Ingest Azure Siginin logs array of json object using http_poller

I am trying to use the logstash http_poller input plugin to ingest Azure Signin Logs (without an eventhub), then pass each document to logs-azure.signinlogs-1.22.0 ingest pipeline for proper parsing.

My current logstash config looks like this:

input {
  http_poller  {
    urls => {
      test1 => "https://endpoint"
    }
    request_timeout => 250
    schedule => { "every"=> "5m"}
    codec => json
  }
}
filter {}
output {
  elasticsearch {
    cloud_id => "id"
    cloud_auth => "pass"
    data_stream => "true"
    data_stream_type => "a"
    data_stream_dataset => "b"
    data_stream_namespace => "c"
    validate_after_inactivity => 0
    pipeline => "logs-azure.signinlogs-1.22.0"
  } 
}

The data coming from the endpoint looks like this:

[
    {
        "id": "uuid",
        "createdDateTime": "2023-01-13T10:4:27Z",
        "userDisplayName": "John Doe",
        "userPrincipalName": "jdoe@me.com",
        "userId": "uuid",
        "appId": "uuid",
        "riskEventTypes": [],
        "riskEventTypes_v2": [],
        "resourceDisplayName": "AppName",
        "resourceId": "uuid",
        "status": {
            "errorCode": 0,
            "failureReason": "Other.",
            "additionalDetails": "MFA"
        },
        "deviceDetail": {
            "deviceId": "",
            "isManaged": false,
            "trustType": ""
        },
        "appliedConditionalAccessPolicies": []
    },
    {
        "id": "uuid",
        "createdDateTime": "2023-10-10T11:33:12Z",
        "userDisplayName": "John Doe",
        "userPrincipalName": "jdoe@me.com",
        "userId": "uuid",
        "appId": "uuid",
        "riskEventTypes": [],
        "riskEventTypes_v2": [],
        "resourceDisplayName": "AppName",
        "resourceId": "uuid",
        "status": {
            "errorCode": 0,
            "failureReason": "Other.",
            "additionalDetails": "MFA"
        },
        "deviceDetail": {
            "deviceId": "",
            "isManaged": false,
            "trustType": ""
        },
        "appliedConditionalAccessPolicies": []
    }
]

When I run the pipeline, I get this error:

field [message] not present as part of path [message]

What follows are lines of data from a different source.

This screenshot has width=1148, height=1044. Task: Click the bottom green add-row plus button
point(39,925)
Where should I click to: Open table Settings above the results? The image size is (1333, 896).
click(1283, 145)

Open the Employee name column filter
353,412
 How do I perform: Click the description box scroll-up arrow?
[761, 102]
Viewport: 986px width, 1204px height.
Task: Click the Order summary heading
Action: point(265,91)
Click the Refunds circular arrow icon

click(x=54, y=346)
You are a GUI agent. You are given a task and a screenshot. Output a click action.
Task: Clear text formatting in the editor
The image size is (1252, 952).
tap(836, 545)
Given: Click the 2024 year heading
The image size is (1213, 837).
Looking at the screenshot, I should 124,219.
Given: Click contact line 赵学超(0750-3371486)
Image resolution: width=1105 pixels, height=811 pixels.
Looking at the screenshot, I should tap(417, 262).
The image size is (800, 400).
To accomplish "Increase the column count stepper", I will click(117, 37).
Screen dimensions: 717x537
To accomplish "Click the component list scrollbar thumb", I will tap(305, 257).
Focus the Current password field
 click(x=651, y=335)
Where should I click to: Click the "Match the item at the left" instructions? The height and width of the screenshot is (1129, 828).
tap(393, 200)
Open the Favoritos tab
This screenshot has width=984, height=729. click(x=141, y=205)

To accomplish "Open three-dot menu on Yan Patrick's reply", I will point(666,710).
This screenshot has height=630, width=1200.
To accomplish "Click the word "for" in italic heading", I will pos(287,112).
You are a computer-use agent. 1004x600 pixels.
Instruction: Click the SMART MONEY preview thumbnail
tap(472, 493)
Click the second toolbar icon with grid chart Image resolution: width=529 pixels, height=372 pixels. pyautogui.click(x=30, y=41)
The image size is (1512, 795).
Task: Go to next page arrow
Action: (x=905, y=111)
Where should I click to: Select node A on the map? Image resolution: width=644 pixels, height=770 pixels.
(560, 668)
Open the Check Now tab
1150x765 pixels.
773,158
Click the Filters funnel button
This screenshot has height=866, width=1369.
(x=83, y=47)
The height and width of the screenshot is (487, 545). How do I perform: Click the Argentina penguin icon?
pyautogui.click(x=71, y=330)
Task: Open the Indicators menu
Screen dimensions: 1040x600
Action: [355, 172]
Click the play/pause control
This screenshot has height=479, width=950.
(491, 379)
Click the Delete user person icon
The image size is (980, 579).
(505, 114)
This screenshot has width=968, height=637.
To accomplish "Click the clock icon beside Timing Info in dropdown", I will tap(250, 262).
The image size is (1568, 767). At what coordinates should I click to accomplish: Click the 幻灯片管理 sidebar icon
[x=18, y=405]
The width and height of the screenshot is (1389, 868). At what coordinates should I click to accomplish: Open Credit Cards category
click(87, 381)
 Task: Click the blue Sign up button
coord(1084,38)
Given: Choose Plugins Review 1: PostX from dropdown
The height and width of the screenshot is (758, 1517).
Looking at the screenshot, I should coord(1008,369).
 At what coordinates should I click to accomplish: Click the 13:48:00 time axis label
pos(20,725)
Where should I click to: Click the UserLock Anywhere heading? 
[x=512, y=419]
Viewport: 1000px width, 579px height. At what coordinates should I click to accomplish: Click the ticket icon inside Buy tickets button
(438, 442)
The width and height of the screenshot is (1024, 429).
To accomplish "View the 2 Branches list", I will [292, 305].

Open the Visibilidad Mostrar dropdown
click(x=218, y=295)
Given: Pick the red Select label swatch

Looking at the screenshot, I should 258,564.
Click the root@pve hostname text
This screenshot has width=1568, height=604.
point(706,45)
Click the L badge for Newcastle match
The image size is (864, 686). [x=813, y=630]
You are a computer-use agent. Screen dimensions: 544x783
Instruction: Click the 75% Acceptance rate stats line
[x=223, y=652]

Then I updated the http_poller input plugin to include:

codec => json { target => "message" }
ecs_compatibility => v1

Which essentially encapsulates the entire document at the root level, when I rerun logstash, now I get errors that look like this:

Unexpected character ('r' (code 114)): was expecting double-quote to start field name\n at [Source: (String)"{resourceDisplayName=Value, resourceId=uuid, appliedConditionalAccessPolicies=, riskEventTypes=, deviceDetail={displayName=, browser=Value 7.32.91, trustType=, deviceId=, operatingSystem=Value, isCompliant=false, isManaged=false}, appDisplayName=Azure Virtual Desktop Client, isInteractive=true, riskLevelDuringSignIn=none, conditionalAccessStatus=success, ipAddress=IPv6Addr, createdDateTime=2025-03-11T03:10:31Z, u"[truncated 714 chars]; line: 1, column: 2]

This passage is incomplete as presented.